How wonderful it is when someone interprets a book for you. “Four Seasons in Rome” by Anthony Doerr was beautifully explained to my book club by a friend whose daughter had taken a creative writing course with him while they were both at Boudin College some years back. Most of us had read it as a diary about a struggling young author, who is the father of newborn twin sons, suffering from insomnia when he finally got the babies to sleep.
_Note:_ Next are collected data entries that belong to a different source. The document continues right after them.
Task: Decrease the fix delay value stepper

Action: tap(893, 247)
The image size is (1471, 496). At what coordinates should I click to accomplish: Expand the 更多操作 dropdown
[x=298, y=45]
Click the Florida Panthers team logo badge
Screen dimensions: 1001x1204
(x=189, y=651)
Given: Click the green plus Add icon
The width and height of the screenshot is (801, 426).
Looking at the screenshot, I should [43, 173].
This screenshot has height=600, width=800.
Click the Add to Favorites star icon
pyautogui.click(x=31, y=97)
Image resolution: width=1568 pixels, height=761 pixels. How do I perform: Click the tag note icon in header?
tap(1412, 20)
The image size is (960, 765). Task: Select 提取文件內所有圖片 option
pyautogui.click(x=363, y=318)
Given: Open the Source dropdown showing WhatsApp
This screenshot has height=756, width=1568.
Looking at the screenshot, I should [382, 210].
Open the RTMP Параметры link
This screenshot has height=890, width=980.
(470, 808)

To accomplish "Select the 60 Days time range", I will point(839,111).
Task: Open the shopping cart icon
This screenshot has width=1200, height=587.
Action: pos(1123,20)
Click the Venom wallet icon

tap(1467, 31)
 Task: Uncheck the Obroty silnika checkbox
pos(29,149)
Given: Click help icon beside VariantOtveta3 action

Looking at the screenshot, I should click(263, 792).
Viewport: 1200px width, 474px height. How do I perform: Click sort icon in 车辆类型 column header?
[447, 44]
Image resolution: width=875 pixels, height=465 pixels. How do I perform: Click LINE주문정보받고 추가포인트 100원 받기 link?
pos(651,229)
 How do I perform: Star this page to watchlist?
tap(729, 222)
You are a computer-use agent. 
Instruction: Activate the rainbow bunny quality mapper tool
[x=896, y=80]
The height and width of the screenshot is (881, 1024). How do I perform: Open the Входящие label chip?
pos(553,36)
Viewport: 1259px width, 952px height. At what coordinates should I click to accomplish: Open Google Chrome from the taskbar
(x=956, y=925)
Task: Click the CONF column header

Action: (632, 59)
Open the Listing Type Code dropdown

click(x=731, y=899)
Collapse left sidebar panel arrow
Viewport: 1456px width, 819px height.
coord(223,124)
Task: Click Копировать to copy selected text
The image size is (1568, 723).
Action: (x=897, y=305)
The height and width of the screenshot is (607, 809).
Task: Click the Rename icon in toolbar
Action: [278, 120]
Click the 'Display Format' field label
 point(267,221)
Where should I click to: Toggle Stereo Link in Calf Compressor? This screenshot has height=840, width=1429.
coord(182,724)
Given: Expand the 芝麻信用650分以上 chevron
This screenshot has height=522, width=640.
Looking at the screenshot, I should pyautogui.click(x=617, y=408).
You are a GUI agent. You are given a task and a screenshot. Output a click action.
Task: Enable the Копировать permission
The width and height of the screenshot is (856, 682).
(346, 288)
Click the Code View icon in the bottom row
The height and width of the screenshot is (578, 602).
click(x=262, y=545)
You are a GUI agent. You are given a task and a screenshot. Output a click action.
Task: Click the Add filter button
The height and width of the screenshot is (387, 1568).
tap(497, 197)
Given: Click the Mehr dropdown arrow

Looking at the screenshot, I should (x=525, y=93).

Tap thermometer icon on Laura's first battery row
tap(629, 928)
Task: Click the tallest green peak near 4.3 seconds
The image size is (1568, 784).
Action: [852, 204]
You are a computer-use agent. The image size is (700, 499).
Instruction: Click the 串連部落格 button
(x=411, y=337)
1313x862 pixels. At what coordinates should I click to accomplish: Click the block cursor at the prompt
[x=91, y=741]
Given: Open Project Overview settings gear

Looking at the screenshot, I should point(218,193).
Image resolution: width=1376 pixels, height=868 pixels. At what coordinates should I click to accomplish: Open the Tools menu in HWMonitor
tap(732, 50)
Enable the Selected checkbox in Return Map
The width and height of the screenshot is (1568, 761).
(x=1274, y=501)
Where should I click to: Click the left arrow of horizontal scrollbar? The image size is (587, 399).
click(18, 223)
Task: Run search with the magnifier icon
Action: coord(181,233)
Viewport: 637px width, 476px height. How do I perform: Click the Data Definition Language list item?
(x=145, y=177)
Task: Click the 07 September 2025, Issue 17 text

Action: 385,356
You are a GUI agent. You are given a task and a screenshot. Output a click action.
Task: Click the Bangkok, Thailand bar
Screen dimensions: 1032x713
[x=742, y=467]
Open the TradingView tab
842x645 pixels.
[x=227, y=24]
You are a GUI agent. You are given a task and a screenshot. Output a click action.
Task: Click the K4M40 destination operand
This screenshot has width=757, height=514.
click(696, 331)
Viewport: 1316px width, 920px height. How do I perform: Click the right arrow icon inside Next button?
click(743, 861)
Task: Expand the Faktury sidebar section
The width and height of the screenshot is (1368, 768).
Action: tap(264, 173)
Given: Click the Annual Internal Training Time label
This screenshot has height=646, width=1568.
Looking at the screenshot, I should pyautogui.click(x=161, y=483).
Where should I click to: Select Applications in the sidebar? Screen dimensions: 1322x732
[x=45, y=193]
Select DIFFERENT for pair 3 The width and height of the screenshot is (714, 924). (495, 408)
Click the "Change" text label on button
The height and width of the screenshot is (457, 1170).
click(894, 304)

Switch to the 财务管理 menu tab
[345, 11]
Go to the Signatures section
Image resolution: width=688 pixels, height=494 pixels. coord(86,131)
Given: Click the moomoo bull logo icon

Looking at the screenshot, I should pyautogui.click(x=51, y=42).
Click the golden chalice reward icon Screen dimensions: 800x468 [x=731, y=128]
He had won a year in Rome to write a novel, “All the Light We Do Not See,” from the prestigious American Academy of Arts and Letters with a stipend and a writing studio.
While dragging the children’s gear from pillow to post, Doerr saw to it that they saw all the sights as he observed the architecture of the eternal city and absorbed its history. His wife had her share of frustrations, too, moving from Boise, Idaho, to the splendor and frustration of something so un-American.
The light of Rome was frequently referred to by the presenter, as were the swallows, the granite obelisk, and the pantheon, of which Doerr said, “Your mind caved in when you saw it.”
Rome was so old to the 31-year-old new father, who exposed his two young boys, Henry and Owen, to the sunflowers in Umbria every Wednesday and accompanied them to the largest funeral in the world when Pope John Paul II died.
He reads the chroniclers of Rome, Dante, Keats, and Pliny. His words are pretty poetic, too, as he writes about “the throat of a street,” “a church floats,” and “Rome is a gown with a strap down – not all put together.” In Doerr’s words, “Without the habit of beauty, we would be overwhelmed.” He is a very spiritual writer who knows how to turn a phrase.